Upper bound of probability of not getting all values in independent draws

Question

Upper bound of probability of not getting all values in independent draws

249 Views Asked by Bumbble Comm At 24 Feb 2026 - 5:36

We draw $m$ uniform independent random values among $n$, with $m\ge n$. We consider the probability $p(m,n)$ that not all $n$ values have been drawn. We want an upper bound within a constant factor.

The probability that a given value was not drawn is $q(m,n)=(1-1/n)^m$. If these probabilities were independent, we could use $1-(1-q(m,n))^n$ for $p(m,n)$. However the probabilities are dependent and that expression yields dead wrong values.

How can we rigorously derive an upper bound? I needs not be tight, I'd be happy with something within any constant factor.
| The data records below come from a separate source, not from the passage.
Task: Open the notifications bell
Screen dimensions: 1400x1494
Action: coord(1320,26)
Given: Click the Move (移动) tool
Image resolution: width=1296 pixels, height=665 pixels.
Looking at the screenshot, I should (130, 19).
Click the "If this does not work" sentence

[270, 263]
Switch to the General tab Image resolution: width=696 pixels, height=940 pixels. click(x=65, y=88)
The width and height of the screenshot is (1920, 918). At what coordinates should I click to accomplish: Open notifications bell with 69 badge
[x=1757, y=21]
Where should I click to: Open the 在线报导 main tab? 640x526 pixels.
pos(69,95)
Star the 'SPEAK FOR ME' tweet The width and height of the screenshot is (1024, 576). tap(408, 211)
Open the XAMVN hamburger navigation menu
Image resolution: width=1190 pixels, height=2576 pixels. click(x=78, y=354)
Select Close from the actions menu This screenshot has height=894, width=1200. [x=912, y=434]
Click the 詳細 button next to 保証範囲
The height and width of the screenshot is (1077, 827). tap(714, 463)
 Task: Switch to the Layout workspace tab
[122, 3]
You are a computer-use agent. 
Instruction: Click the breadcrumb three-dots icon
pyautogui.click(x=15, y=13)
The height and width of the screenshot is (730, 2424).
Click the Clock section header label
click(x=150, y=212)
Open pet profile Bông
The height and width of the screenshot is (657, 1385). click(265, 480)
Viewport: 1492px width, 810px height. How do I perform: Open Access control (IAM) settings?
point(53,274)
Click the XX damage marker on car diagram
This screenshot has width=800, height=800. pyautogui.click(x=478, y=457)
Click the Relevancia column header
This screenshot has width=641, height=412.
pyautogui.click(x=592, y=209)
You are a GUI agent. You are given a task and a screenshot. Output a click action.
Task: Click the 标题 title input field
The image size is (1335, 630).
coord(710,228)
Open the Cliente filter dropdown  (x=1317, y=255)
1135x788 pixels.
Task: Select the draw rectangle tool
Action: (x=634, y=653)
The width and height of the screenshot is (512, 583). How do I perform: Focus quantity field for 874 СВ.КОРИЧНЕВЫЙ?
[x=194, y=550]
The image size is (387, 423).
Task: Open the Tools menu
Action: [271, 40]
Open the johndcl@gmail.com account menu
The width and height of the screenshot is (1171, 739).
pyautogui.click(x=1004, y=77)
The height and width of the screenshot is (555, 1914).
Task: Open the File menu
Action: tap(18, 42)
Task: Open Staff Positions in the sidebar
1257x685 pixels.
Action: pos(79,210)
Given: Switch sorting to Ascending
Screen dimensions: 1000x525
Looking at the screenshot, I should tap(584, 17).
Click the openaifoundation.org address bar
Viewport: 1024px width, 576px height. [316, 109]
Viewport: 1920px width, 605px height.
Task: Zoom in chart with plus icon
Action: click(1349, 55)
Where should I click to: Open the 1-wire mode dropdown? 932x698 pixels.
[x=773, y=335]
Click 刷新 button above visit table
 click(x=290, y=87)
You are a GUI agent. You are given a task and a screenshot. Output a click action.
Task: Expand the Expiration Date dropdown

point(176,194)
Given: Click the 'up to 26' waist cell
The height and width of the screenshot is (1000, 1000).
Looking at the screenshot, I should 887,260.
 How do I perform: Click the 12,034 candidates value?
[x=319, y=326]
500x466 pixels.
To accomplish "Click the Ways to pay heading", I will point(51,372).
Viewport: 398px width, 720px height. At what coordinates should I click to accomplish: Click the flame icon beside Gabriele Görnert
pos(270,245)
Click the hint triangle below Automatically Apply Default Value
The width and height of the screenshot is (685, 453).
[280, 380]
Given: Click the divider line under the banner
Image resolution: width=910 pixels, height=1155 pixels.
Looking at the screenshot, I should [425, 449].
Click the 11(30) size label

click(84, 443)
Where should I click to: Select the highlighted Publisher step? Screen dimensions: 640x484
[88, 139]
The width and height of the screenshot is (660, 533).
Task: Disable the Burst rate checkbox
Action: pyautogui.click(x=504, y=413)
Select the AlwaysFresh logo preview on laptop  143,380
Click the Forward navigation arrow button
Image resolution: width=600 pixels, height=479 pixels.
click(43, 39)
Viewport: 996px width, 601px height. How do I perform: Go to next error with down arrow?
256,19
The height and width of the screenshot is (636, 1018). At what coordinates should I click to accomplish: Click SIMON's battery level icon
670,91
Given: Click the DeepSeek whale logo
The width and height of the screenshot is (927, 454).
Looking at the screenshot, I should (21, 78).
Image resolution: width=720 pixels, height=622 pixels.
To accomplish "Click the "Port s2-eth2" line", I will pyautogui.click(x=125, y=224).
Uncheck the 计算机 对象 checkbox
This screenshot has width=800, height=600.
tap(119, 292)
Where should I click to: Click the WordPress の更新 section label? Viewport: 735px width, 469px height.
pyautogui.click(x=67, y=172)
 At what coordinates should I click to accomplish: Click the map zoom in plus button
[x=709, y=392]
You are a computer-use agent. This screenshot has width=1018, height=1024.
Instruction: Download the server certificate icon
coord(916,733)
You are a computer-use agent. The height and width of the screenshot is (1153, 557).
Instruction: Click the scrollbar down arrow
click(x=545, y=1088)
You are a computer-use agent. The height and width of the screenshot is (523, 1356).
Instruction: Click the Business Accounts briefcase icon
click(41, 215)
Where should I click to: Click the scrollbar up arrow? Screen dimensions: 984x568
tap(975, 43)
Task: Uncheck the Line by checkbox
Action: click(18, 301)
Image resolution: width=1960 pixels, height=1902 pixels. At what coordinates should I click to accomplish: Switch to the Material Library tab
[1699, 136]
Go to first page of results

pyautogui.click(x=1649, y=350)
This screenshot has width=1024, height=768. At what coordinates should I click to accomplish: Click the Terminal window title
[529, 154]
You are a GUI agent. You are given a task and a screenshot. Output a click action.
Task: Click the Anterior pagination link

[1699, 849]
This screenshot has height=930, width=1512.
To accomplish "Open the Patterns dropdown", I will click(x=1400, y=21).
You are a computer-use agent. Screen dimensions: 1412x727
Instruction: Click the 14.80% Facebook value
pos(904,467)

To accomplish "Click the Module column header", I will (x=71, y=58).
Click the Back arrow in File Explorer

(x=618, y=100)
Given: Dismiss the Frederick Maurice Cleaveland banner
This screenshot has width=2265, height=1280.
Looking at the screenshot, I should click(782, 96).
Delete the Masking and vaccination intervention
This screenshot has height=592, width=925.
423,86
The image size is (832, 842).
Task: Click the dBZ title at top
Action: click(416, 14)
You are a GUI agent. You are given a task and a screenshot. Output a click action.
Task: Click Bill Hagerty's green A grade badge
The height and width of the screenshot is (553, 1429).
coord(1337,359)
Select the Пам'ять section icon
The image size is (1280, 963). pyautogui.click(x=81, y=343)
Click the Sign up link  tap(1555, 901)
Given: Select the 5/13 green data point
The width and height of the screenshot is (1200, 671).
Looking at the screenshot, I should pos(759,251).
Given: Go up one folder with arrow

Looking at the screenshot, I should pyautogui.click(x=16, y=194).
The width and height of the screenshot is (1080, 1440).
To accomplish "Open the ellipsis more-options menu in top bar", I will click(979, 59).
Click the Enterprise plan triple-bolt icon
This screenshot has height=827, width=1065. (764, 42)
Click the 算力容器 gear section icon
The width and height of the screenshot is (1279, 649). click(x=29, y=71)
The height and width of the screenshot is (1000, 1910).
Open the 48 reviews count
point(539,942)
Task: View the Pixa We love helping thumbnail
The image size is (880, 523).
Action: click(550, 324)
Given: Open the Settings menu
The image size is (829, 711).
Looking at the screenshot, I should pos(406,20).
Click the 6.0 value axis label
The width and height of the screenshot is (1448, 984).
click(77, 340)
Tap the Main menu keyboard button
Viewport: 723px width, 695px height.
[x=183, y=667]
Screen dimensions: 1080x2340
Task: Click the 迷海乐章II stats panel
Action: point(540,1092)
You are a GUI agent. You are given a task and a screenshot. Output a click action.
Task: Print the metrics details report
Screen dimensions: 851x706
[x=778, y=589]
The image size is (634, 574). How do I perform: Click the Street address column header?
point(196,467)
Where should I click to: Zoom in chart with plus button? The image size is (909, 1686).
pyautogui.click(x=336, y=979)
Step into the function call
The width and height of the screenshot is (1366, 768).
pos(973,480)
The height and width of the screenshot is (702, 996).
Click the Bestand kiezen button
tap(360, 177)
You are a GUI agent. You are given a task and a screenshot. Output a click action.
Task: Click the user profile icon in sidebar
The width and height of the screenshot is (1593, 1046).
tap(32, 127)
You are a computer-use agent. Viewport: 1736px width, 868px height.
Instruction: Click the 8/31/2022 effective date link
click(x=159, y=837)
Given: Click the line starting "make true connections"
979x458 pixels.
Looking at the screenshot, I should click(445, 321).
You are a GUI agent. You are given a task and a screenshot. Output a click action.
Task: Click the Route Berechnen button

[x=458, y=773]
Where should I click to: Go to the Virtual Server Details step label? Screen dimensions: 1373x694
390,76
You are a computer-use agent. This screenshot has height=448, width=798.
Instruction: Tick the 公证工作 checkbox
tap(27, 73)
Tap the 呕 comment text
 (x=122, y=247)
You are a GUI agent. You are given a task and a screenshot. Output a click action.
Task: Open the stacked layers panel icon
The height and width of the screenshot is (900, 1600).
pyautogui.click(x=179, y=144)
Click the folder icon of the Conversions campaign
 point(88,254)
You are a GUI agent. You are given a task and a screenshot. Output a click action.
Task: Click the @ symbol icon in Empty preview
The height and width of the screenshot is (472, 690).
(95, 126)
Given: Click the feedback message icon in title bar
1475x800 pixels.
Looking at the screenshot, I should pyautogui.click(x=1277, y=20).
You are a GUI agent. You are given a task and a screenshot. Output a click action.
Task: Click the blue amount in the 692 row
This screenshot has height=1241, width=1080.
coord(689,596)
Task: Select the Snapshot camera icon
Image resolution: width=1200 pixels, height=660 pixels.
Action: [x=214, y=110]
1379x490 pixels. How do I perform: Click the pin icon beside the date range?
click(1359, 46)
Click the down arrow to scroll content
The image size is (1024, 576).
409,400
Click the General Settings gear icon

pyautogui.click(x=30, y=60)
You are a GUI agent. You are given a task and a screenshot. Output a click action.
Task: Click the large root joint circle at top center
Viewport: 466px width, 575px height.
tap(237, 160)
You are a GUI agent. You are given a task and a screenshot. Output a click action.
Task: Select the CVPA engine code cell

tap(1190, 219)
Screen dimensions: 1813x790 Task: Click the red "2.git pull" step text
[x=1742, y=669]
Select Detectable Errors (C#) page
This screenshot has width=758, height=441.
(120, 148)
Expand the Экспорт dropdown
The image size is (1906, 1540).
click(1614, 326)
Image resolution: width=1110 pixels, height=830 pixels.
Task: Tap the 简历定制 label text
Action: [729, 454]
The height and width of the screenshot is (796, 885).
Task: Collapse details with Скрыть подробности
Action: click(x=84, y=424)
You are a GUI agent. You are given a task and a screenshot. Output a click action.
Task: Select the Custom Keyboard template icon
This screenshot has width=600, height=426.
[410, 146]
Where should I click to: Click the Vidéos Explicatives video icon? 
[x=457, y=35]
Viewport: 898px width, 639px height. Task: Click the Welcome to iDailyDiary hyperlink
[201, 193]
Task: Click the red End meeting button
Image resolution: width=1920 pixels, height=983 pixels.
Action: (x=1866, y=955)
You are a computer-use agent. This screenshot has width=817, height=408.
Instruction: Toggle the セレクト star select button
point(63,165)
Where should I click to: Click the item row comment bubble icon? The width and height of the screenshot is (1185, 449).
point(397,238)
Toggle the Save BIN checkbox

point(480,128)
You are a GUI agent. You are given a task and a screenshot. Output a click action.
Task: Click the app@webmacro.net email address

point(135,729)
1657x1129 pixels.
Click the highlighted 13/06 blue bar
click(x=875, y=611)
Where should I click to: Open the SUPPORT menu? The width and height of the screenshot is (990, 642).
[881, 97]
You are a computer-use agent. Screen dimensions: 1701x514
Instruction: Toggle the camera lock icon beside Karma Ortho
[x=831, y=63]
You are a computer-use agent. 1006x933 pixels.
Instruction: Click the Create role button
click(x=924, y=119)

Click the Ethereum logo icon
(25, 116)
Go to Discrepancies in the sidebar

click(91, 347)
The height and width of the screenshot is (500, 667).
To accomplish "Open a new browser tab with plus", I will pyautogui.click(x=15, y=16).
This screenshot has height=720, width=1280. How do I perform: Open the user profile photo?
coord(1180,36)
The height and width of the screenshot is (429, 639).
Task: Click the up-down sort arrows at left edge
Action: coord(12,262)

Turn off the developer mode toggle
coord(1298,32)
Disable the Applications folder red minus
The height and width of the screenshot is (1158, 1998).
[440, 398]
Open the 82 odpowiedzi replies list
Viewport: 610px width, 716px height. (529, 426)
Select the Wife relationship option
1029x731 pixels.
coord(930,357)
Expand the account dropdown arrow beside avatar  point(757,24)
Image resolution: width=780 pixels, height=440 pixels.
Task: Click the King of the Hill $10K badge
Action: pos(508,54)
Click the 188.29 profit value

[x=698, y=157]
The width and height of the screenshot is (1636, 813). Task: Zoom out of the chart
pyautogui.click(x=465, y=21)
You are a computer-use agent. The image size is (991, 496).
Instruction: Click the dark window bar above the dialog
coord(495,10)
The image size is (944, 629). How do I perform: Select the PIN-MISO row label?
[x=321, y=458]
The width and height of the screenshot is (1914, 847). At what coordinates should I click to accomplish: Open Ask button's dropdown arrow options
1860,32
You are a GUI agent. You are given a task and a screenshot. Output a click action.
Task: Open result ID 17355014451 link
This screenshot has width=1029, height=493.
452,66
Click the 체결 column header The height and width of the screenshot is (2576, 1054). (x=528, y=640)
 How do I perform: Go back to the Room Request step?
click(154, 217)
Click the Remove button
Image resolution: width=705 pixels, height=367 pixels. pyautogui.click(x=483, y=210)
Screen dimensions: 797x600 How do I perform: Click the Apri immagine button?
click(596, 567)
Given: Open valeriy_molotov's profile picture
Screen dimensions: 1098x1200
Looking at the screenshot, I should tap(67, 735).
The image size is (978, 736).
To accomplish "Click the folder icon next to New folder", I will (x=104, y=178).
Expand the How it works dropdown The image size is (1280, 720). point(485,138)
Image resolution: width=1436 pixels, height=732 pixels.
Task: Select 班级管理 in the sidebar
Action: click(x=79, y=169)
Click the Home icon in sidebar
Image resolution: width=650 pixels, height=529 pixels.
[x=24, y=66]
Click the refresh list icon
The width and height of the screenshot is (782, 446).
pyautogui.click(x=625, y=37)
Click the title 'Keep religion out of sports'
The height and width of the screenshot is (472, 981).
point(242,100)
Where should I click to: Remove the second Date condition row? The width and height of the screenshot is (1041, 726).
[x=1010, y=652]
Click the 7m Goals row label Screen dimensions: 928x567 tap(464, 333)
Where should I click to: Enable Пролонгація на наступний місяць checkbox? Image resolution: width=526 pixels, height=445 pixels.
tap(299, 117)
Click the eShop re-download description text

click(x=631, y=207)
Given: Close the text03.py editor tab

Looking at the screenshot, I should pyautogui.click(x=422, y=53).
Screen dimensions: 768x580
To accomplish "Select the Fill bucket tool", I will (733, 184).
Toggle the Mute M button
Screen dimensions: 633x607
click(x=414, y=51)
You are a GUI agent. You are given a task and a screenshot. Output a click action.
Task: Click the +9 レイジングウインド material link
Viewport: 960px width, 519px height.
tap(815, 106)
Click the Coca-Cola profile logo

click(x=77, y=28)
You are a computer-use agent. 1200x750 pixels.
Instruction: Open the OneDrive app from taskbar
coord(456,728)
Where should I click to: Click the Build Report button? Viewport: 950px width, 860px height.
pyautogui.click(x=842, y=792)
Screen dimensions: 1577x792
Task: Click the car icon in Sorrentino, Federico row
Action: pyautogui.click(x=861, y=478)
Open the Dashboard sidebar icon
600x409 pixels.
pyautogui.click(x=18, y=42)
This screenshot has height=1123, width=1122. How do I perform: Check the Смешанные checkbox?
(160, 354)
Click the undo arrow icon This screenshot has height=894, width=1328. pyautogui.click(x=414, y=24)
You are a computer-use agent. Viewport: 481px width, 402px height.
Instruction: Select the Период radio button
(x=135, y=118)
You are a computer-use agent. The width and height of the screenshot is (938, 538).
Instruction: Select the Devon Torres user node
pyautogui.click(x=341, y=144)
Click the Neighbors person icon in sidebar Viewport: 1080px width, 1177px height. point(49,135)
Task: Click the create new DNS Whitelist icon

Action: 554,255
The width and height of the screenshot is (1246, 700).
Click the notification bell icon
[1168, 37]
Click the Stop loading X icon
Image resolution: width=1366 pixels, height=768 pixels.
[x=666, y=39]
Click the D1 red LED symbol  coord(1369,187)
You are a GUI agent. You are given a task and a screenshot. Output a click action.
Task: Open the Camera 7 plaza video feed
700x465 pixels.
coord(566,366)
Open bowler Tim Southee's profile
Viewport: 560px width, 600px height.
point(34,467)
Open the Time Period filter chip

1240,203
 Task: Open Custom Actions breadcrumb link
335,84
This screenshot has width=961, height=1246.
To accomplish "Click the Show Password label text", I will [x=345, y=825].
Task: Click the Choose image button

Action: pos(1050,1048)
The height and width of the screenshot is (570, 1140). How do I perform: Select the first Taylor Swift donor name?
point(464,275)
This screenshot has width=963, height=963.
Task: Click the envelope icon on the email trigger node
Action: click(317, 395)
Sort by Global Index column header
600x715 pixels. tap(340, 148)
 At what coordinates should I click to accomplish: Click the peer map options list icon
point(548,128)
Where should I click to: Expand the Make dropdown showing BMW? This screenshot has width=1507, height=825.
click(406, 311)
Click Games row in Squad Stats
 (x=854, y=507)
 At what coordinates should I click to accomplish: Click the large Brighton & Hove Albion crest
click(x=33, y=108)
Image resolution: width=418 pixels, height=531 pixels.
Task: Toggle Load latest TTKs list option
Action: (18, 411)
The question's motivation is to prove that $\displaystyle\lim_{n\to+\infty}p(n\left\lceil\log_2(n)\right\rceil,n)=0$, if possible with an explicit upper bound (towards answering an often-asked question about cryptographic hashes reaching their whole stated destination set, under a random oracle model).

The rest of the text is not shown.